Given entries:
----

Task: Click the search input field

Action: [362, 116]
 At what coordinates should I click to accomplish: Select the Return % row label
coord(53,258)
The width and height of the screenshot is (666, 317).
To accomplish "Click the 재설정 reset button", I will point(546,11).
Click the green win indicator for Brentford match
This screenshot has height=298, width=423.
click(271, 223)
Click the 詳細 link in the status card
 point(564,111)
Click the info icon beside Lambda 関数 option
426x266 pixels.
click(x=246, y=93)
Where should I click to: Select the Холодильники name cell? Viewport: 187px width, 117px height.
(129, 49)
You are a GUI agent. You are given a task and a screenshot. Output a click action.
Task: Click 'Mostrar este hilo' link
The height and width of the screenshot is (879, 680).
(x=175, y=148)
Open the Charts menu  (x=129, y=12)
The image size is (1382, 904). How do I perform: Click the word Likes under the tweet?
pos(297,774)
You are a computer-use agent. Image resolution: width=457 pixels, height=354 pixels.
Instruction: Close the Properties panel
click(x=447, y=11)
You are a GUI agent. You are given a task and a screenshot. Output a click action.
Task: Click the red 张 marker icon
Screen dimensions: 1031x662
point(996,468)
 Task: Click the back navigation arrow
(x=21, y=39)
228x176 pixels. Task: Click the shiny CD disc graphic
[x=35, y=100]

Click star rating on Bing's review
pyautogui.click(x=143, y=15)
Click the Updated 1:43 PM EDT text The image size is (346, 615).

----

Task to carry out:
All lines from the line containing "Task: Click the back navigation arrow" through the last line of the data are to be repeated exactly; no other line belongs in the answer.

Written solution:
 Task: Click the back navigation arrow
(x=21, y=39)
228x176 pixels. Task: Click the shiny CD disc graphic
[x=35, y=100]

Click star rating on Bing's review
pyautogui.click(x=143, y=15)
Click the Updated 1:43 PM EDT text The image size is (346, 615).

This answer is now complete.